We used the standard search strategy of the Cochrane Neonatal Review Group to search the Cochrane Central Register of Controlled Trials (CENTRAL; 2017, Issue 8), MEDLINE via PubMed (1966 to 21 February 2018), Embase (1980 to 21 February 2018), and the Cumulative Index to Nursing and Allied Health Literature (CINAHL; 1982 to 21 February 2018). We also searched clinical trials databases, conference proceedings, and reference lists of retrieved articles for randomised controlled trials (RCTs) and quasi-randomised trials.

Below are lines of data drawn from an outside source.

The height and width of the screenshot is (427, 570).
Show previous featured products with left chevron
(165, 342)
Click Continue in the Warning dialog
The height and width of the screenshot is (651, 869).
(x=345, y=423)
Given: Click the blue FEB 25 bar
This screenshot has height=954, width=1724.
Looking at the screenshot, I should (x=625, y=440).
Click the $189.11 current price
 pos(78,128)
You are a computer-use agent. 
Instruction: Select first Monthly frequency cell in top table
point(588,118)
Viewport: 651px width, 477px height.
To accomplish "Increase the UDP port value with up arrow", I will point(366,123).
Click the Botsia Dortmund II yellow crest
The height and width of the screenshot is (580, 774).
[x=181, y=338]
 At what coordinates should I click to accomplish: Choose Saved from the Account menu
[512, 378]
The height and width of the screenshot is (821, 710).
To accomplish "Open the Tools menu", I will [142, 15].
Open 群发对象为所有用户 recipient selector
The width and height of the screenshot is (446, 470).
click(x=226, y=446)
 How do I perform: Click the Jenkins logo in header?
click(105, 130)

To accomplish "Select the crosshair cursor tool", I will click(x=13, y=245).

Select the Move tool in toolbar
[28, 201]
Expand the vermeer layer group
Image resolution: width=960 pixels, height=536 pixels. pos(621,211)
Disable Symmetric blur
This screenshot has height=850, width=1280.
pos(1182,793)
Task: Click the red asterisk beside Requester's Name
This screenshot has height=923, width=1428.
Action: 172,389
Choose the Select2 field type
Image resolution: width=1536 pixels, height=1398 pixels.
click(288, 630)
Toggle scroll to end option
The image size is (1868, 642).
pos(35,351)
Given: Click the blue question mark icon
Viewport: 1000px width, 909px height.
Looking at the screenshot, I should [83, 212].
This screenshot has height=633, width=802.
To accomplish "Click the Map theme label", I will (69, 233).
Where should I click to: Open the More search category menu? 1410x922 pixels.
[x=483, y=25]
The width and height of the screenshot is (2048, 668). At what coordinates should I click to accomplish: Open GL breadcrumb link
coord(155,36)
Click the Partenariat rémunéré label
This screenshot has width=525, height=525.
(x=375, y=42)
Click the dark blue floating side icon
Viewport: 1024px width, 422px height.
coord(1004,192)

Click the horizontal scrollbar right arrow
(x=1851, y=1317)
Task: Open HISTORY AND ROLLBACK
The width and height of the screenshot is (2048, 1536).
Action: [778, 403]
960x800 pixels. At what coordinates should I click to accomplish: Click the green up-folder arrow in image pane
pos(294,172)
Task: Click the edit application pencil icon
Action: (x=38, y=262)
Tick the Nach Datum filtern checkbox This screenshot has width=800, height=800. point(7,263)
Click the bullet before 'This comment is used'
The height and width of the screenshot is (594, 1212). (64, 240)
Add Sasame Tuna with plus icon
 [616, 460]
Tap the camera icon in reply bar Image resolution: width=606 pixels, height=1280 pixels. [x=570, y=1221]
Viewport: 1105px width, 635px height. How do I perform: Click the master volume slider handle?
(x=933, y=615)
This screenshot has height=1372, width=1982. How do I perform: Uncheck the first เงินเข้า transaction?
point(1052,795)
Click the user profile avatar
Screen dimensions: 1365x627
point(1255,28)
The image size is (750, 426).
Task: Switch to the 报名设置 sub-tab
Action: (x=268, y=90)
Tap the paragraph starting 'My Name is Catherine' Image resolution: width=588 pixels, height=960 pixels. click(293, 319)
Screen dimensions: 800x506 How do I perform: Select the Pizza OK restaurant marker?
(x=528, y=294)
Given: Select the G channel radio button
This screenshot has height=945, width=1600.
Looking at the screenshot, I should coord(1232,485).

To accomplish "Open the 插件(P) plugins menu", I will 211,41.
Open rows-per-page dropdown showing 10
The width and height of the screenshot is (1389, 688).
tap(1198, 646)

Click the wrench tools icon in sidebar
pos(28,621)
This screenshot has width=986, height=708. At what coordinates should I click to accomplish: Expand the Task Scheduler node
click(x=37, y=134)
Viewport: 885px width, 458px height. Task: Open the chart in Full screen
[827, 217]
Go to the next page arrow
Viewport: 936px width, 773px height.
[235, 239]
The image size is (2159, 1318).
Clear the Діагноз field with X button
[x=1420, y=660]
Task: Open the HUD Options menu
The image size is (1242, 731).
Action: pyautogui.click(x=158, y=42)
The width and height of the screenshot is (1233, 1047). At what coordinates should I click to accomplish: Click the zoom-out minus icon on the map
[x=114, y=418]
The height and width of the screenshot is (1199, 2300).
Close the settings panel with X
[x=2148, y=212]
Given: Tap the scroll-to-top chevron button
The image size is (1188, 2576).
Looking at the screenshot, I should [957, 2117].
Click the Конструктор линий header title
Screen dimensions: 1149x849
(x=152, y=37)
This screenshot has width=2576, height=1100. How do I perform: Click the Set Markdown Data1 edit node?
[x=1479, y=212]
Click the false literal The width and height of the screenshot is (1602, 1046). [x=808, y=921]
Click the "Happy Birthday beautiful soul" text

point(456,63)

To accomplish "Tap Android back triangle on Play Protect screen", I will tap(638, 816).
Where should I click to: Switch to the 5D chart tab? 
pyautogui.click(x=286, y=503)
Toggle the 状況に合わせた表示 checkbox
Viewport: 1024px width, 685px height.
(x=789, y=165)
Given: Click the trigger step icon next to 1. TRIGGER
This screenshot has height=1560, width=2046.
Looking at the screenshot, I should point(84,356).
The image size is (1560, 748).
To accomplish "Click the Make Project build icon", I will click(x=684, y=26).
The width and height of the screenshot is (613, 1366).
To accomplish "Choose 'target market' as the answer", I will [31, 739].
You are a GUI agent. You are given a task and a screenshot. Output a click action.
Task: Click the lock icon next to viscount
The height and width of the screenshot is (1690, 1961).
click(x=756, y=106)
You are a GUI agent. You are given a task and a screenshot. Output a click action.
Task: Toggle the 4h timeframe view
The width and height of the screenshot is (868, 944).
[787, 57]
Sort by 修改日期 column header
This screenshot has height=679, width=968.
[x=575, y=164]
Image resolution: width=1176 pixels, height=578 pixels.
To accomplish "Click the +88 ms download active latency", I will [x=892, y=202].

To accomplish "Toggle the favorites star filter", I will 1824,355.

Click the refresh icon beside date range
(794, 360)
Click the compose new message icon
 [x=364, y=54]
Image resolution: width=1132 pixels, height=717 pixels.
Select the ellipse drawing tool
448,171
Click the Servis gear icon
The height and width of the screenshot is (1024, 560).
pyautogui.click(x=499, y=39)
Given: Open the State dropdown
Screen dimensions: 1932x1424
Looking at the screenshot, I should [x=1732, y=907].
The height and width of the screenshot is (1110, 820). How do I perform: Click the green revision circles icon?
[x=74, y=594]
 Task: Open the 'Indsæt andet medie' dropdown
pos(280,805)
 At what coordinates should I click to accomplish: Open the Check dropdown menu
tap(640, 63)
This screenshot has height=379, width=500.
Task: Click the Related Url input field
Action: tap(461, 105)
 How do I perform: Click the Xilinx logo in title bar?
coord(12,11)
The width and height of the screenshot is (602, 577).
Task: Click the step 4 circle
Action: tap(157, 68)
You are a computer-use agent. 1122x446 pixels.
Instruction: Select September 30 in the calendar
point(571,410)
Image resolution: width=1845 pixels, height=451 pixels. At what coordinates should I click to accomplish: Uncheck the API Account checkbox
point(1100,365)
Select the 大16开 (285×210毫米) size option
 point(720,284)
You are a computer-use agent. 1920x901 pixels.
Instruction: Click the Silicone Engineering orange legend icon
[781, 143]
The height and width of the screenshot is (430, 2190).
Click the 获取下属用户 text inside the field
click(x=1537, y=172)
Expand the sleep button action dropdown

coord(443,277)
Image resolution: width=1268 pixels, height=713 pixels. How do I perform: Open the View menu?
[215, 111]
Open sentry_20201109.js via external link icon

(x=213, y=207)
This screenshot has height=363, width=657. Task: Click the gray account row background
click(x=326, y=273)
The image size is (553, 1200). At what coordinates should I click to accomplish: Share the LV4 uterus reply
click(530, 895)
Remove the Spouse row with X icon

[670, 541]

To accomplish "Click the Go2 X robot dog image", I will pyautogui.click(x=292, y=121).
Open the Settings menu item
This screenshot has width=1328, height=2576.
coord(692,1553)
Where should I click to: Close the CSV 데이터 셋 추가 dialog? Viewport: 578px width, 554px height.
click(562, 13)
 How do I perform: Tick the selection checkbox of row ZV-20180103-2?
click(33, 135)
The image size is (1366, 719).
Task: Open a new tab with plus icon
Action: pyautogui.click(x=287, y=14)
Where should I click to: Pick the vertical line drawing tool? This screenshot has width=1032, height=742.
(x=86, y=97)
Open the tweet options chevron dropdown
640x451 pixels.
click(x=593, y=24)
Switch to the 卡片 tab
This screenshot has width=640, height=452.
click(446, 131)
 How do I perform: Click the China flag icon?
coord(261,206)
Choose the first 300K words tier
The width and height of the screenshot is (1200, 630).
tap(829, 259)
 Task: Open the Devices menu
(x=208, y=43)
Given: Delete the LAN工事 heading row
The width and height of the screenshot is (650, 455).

Published and unpublished controlled trials were eligible if they used random or quasi-random methods to allocate preterm infants in hospital fed human milk to supplementation or no supplementation with additional carbohydrate.
Two review authors independently abstracted data and assessed trial quality and the quality of evidence at the outcome level using the Grading of Recommendations Assessment, Development and Evaluation (GRADE) method. We planned to perform meta-analyses using risk ratios (RRs) for dichotomous data and mean differences (MDs) for continuous data, with their respective 95% confidence intervals (CIs). We planned to use a fixed-effect model and to explore potential causes of heterogeneity via sensitivity analyses. We contacted study authors for additional information.
One unblinded, quasi-randomised controlled trial (RCT) assessing effects of carbohydrate supplementation of human milk in the form of a prebiotic in 75 preterm infants was eligible for inclusion in this review. We identified two publications of the same trial, which reported different methods regarding blinding and randomisation. Study authors confirmed that these publications pertain to the same trial, but they have not yet clarified which method is correct. We were unable to reproduce analyses from the data presented. At 30 days of age, the mean weight of preterm infants in the trial was greater in the prebiotic carbohydrate-supplemented group than in the unsupplemented group (MD 160.4 grams, 95% CI 12.4 to 308.4 grams; one RCT, N = 75; very low-quality evidence). We found no evidence of a clear difference in risk of feeding intolerance (RR 0.64, 95% CI 0.36 to 1.15; one RCT, N = 75 infants; very low-quality evidence) or necrotising enterocolitis (NEC) (RR 0.2, 95% CI 0.02 to 1.3; one RCT, N = 75 infants; very low-quality evidence) between the prebiotic-supplemented group and the unsupplemented group. Duration of hospital stay was shorter in the prebiotic group than in the control group at a median (range) of 16 (9 to 45) days (95% CI 15.34 to 24.09) and 25 (11 to 80) days (95% CI 25.52 to 34.39), respectively. No other data were available for assessing effects of carbohydrate supplementation on short- and long-term growth, body mass index, body composition, and neurodevelopmental or cardio-metabolic outcomes.